▶ _WORK TO BE COMPLETED_:
All lines in the data below carrying the string "panel" are to be located and copied.

(Entries taken from a collection)
....
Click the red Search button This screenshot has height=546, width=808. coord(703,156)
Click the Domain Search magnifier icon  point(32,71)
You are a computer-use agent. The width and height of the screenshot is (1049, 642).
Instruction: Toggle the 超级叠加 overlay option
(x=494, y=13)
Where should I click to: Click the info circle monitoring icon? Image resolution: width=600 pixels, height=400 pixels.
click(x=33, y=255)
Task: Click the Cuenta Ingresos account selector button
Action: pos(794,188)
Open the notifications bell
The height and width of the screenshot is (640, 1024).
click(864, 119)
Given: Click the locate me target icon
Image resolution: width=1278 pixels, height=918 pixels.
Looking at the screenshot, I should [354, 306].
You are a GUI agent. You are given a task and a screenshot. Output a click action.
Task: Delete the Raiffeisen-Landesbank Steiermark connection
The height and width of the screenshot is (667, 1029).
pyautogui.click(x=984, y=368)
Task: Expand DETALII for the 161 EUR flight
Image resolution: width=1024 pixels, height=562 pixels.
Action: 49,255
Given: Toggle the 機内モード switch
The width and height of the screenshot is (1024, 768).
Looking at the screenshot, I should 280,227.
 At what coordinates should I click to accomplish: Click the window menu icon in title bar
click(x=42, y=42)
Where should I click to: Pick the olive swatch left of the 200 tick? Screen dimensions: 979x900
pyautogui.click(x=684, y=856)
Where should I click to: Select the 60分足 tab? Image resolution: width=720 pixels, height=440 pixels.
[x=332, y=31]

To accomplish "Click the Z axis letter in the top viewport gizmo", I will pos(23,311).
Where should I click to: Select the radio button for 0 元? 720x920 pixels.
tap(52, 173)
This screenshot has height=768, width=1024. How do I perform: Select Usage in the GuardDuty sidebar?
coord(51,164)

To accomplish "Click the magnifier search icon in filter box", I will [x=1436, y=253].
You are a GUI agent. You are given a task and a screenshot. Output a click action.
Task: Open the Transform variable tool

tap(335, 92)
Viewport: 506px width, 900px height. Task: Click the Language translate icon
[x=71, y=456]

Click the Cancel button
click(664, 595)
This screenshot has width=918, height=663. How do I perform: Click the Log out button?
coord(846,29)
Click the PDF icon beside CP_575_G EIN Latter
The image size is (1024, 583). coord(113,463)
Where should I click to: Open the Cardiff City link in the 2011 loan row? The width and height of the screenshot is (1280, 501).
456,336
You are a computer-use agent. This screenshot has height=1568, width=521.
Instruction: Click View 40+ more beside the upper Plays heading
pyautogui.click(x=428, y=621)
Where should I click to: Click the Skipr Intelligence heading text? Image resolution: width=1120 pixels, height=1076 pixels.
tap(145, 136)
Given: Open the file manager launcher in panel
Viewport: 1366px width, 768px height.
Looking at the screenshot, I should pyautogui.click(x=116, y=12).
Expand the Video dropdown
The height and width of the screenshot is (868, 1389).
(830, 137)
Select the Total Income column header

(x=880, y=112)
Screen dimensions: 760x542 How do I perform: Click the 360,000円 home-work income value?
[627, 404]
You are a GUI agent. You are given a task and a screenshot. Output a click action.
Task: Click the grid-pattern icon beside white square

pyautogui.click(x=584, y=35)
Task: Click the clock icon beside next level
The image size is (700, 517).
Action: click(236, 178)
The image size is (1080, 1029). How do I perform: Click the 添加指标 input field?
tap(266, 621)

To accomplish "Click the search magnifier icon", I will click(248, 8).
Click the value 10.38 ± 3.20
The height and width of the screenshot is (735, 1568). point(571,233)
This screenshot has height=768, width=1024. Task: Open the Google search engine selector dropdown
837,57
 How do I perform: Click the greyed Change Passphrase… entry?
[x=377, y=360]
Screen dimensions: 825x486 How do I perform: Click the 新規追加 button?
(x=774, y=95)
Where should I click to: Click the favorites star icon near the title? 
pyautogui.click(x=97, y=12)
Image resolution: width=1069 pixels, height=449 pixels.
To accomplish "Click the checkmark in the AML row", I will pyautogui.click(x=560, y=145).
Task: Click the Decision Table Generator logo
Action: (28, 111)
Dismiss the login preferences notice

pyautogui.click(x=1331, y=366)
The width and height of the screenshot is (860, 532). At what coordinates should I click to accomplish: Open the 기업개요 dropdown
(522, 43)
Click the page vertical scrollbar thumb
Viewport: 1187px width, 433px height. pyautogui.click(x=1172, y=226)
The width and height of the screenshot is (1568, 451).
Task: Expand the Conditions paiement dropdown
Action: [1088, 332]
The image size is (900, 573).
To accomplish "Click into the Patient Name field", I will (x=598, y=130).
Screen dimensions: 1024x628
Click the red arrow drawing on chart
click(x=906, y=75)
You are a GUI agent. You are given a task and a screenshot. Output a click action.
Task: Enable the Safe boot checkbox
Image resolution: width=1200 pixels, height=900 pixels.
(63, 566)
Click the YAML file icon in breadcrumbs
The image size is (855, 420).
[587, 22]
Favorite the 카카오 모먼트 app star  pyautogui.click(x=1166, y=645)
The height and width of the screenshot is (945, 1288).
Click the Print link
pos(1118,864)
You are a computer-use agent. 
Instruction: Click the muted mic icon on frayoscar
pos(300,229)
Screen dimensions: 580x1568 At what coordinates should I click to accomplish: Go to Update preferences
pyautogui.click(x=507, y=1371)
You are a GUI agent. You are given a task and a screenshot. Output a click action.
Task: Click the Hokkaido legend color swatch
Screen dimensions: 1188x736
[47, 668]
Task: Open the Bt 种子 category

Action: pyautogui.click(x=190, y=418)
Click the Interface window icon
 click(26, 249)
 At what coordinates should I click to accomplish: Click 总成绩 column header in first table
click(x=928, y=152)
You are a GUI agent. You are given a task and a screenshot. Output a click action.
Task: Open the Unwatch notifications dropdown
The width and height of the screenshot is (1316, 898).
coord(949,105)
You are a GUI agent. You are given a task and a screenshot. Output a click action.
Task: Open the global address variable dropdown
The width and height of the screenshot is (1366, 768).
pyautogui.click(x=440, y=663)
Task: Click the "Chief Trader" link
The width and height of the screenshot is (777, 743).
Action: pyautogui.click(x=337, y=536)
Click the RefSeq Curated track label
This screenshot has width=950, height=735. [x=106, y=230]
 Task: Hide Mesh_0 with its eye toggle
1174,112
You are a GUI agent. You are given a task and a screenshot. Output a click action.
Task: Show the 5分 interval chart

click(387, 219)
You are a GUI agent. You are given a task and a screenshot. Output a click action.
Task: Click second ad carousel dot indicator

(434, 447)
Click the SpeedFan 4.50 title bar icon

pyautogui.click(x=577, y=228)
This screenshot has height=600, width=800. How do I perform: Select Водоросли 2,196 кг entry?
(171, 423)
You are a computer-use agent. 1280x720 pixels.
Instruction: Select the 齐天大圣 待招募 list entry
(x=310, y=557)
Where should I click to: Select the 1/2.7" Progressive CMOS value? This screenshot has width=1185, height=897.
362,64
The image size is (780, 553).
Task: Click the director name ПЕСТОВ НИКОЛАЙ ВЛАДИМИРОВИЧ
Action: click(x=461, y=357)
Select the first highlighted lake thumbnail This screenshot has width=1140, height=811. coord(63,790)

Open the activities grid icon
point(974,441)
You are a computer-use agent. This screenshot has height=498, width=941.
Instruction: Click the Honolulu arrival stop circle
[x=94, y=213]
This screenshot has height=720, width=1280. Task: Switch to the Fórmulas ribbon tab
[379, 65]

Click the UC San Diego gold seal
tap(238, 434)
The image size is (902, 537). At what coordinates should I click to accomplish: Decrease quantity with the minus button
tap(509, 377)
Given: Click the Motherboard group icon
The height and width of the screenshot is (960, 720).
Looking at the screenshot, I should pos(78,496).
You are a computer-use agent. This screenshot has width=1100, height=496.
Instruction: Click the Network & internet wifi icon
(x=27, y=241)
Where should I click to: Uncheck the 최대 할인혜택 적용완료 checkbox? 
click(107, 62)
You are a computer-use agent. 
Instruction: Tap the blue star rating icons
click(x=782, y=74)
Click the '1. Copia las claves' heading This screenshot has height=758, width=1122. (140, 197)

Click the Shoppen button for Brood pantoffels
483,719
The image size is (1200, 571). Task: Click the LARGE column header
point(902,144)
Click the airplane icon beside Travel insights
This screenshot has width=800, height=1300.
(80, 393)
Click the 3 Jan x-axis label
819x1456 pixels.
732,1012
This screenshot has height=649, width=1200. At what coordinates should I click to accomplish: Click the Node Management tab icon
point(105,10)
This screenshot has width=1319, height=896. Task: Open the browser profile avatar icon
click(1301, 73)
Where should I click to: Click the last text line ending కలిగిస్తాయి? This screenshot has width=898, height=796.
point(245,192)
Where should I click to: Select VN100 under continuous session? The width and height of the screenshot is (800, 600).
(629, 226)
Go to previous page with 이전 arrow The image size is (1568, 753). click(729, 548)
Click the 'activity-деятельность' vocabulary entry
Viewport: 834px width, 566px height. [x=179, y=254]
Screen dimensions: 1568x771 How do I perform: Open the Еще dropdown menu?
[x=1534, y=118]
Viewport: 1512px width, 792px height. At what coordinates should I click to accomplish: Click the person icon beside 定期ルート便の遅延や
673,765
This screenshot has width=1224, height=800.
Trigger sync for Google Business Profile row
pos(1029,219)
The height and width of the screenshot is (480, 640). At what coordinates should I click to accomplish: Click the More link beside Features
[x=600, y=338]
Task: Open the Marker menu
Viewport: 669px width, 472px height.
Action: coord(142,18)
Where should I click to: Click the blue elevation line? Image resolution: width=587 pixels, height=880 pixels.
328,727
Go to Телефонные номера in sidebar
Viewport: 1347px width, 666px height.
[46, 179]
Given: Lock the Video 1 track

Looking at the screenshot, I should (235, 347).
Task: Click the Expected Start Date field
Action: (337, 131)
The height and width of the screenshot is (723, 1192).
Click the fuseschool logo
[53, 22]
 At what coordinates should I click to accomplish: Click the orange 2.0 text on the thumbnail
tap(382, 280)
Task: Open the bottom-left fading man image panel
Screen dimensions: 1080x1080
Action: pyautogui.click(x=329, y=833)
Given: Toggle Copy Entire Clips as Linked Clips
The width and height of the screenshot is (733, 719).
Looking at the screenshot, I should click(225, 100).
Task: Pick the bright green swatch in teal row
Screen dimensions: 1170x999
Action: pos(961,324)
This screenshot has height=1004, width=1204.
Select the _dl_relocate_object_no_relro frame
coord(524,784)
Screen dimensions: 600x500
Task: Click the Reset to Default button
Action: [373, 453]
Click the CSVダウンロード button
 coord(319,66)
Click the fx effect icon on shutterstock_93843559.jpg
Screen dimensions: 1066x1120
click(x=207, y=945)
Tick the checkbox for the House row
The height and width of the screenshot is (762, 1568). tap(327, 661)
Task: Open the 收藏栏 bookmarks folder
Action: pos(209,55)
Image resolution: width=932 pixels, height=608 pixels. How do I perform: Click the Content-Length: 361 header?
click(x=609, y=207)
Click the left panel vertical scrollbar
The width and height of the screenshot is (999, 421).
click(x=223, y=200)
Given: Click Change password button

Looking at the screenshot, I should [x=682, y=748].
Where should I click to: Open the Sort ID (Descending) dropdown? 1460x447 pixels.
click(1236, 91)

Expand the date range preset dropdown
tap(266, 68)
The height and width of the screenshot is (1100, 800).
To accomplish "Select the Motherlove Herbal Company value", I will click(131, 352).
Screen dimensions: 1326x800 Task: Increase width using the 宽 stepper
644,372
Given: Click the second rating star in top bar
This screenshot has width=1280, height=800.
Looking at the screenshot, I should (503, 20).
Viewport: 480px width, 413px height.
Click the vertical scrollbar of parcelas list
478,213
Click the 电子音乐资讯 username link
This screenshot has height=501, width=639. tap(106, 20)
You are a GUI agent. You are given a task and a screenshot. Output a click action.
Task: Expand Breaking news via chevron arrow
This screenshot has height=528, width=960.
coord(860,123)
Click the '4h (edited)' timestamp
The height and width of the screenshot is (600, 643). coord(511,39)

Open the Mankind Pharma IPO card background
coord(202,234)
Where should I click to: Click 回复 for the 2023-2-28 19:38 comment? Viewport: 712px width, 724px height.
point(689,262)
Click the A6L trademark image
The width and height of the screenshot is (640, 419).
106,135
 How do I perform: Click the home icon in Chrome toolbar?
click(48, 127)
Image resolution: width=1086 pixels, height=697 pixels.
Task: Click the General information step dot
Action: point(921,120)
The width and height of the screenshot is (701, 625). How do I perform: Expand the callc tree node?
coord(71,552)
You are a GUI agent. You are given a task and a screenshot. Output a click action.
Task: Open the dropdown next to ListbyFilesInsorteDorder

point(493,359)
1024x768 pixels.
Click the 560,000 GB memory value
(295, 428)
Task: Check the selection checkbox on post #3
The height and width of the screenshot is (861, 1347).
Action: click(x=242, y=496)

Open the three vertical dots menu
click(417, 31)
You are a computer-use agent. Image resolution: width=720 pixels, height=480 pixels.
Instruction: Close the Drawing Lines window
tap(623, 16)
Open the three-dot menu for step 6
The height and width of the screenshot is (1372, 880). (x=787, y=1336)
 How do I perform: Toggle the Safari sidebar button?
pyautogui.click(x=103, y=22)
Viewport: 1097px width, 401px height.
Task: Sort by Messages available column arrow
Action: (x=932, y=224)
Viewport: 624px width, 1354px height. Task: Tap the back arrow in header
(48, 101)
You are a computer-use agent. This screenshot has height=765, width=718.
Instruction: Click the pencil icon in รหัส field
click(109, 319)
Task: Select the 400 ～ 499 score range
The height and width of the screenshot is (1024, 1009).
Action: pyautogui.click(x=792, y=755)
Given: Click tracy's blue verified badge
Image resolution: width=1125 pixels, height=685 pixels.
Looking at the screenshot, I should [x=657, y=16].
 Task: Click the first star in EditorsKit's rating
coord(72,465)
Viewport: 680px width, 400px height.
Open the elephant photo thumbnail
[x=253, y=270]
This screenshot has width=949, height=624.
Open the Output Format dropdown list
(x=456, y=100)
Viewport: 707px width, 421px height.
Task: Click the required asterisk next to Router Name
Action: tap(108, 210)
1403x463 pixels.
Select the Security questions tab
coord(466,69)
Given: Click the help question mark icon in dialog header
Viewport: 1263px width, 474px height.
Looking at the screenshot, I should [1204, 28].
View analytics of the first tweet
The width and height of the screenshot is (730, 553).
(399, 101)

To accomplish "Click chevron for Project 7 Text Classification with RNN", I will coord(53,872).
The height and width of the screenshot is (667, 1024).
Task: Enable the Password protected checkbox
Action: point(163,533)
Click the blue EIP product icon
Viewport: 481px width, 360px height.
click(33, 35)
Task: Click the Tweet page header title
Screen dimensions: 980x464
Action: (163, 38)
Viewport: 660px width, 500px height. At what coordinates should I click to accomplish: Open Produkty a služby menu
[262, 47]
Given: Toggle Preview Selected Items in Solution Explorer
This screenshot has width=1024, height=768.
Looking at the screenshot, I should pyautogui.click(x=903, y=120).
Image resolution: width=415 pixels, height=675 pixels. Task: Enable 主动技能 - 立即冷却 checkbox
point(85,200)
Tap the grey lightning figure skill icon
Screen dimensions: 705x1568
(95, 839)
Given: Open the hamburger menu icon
....
▶ _RESULT FOR THIS TASK_:
Given: Open the file manager launcher in panel
Task: Open the bottom-left fading man image panel
Click the left panel vertical scrollbar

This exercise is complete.